Em relação ao fio de esparguete, recomendo a ler um texto que escrevi há algumas semanas, em que falo nesse fenómeno, em bebés com menos de 12 meses (que é o que o senhor González trata quando fala em comer "uno solo macarronito") 🙂
Parabéns pelo excelente post e pelo excelente debate. Fui introduzida a este excelente orador e pediatra por uma enfermeira fenomenal que me apoiou durante a pressão violentissima a que fui sujeita para dar suplemento de leite ao meu bebé. Tal como este senhor disse e se veio a provar cada bebé tem a sua própria curva de crescimento e as cuevas de MÉDIAS não são minimos de peso. Enfim este senhor e a enfermeira Sónia de sao domimgos de Rana ensinaram-me muito.E com isto o digo como adulto inteligente, tal comi a autora deste blog, ouvi, selecionei informação, retirei conclusões e aprendi 🙂 continue com este excelente trabalho adoro o seu blog.
Excelente texto. Tivesse eu o lido há 20 anos atrás não teria cometido erros bem perigosos que hoje estou a pagar por isso. Mas, tranquila, hão-de aprender um dia. Há sempre que ter esperança.
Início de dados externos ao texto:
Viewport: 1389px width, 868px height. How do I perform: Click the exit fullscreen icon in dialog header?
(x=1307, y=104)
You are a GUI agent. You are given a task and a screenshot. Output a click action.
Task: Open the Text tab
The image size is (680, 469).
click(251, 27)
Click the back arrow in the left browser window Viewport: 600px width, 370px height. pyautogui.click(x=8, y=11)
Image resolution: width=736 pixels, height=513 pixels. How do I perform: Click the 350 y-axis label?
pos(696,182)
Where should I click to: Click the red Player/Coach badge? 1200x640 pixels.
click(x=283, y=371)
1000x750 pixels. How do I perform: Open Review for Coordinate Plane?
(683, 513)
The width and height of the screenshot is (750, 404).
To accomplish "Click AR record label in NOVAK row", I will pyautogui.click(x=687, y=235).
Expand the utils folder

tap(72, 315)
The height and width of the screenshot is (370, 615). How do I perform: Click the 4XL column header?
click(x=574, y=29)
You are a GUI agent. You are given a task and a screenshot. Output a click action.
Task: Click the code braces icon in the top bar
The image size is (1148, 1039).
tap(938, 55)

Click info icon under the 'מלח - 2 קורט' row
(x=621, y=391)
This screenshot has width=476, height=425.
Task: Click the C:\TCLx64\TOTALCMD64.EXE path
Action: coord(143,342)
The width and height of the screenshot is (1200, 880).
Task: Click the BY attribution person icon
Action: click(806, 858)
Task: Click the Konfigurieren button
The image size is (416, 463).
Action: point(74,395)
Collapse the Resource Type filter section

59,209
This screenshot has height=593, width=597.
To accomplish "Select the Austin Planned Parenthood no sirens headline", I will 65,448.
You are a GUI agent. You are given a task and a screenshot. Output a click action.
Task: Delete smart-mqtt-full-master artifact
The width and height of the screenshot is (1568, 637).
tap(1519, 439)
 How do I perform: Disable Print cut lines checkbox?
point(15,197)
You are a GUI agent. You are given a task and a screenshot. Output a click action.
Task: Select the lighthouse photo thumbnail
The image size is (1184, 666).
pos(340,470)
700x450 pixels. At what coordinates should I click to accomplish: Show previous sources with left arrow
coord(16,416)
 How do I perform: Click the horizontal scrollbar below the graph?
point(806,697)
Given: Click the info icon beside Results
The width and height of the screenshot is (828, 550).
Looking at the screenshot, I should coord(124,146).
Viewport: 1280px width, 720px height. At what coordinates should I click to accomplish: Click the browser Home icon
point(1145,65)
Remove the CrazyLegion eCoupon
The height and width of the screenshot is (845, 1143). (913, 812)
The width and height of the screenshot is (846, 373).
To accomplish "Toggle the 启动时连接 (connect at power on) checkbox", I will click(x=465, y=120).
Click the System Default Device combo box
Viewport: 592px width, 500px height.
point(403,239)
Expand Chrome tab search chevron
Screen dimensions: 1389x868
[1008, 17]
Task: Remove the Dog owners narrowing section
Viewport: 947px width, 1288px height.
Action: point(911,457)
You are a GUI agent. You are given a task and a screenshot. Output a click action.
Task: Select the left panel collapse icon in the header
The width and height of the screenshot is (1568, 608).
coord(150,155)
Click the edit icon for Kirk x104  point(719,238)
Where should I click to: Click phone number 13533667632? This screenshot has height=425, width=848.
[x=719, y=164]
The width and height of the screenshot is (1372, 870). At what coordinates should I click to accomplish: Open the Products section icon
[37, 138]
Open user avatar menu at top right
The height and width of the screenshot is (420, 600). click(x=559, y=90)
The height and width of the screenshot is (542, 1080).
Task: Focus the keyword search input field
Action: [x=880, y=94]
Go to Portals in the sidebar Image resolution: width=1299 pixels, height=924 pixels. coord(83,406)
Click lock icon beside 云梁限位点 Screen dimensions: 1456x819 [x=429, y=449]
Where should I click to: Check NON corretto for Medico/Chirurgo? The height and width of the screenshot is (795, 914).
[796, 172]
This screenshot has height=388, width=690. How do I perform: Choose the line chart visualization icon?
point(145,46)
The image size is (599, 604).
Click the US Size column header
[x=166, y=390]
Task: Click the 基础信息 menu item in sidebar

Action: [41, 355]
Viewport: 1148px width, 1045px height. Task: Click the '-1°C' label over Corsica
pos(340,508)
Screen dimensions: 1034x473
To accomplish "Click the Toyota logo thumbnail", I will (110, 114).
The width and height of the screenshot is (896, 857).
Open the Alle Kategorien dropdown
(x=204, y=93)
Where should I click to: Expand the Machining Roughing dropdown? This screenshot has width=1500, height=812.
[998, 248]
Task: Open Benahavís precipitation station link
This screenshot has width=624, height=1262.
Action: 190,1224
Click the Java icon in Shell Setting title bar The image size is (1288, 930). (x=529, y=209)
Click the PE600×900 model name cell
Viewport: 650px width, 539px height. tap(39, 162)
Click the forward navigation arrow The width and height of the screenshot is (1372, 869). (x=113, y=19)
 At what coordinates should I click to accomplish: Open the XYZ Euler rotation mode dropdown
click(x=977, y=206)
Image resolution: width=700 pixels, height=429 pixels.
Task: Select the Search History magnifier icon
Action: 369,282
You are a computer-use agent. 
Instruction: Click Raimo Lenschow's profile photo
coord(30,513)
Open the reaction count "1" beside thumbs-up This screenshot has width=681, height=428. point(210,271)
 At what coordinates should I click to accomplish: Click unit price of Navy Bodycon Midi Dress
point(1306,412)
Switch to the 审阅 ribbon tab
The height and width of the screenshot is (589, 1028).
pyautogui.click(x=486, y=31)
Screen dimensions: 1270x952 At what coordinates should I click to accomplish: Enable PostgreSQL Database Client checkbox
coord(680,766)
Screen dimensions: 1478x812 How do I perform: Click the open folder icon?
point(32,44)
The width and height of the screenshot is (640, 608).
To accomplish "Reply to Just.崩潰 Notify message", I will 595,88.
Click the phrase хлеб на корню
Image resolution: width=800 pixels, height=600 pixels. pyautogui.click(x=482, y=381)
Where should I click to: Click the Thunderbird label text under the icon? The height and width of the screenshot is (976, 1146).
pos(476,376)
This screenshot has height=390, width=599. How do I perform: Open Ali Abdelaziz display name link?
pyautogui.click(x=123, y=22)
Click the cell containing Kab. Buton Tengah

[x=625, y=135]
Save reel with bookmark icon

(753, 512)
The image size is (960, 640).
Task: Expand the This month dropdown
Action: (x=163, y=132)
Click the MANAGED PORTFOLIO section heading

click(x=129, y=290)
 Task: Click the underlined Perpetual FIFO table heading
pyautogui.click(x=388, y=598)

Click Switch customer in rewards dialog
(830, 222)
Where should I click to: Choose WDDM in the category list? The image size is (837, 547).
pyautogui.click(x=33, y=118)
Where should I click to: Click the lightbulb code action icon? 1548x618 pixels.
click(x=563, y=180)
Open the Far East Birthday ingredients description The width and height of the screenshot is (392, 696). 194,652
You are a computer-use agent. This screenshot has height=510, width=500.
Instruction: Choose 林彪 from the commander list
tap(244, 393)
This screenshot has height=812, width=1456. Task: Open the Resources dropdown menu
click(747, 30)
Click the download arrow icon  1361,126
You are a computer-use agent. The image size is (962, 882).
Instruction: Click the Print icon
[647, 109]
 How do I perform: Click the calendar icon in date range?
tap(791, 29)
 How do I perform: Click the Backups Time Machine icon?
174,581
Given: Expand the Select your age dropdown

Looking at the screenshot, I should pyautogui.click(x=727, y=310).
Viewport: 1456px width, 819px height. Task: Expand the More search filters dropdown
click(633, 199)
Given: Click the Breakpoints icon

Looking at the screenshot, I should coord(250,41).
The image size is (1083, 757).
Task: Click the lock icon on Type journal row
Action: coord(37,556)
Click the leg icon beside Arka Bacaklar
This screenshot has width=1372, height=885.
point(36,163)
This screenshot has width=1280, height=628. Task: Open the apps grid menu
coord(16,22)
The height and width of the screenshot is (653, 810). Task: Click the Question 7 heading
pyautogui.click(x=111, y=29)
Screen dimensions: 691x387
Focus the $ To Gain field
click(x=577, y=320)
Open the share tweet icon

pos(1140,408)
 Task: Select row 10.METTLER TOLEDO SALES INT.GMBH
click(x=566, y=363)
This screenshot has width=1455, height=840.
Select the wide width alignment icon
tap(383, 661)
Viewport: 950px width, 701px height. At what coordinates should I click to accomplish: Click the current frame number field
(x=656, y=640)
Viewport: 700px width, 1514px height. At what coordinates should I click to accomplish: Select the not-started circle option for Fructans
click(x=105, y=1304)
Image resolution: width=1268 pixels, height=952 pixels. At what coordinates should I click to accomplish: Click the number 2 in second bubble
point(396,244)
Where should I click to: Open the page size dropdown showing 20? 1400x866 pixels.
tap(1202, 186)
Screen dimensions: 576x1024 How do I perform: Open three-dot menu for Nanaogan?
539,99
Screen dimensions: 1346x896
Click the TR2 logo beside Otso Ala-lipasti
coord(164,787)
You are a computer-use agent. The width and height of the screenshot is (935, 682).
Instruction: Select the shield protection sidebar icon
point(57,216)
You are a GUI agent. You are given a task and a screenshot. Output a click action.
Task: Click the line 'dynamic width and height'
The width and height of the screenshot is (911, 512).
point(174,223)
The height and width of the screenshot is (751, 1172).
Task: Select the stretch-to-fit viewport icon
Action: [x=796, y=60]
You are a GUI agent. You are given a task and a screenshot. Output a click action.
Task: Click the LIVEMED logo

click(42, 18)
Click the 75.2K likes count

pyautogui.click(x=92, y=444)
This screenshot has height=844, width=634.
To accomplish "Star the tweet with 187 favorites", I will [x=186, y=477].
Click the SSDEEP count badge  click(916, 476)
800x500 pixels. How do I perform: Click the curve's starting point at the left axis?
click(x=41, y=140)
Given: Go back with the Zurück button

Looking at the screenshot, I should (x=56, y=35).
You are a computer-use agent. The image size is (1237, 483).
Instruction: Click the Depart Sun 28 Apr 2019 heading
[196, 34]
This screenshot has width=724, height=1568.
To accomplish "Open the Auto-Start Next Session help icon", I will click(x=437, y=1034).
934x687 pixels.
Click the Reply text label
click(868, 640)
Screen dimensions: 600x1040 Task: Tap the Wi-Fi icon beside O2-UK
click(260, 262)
Ja conhecia, fiz o download do livro dele há uns tempos, mas acabei por não acabar de ler.. mas "devorei" este vídeo. E concordo muito, com (quase) tudo… Obrigada pela partilha..
Aprendemos pois. 🙂 Eu era um horror para comer em pequena, e foi assim até aos meus 20 e qualquer coisa anos. Até que decidi mudar e tenho vindo a mudar até agora. Há sempre tempo de remediar estas coisas 🙂
[…] suma, isto não é uma questão de dentes, mas sim de oportunidade. Como o pediatra Carlos González muitas vezes refere, existem janelas de oportunidade para os nossos bebés fazerem […]
[…] uma pena o vídeo em que baseei este post já não estar online. Não era fã de Carlos González, mas depois de ouvir a linha de pensamento […]
Porque não está mais o video disponível?
Olá! Não sei. O vídeo não era meu, nem publicado por mim.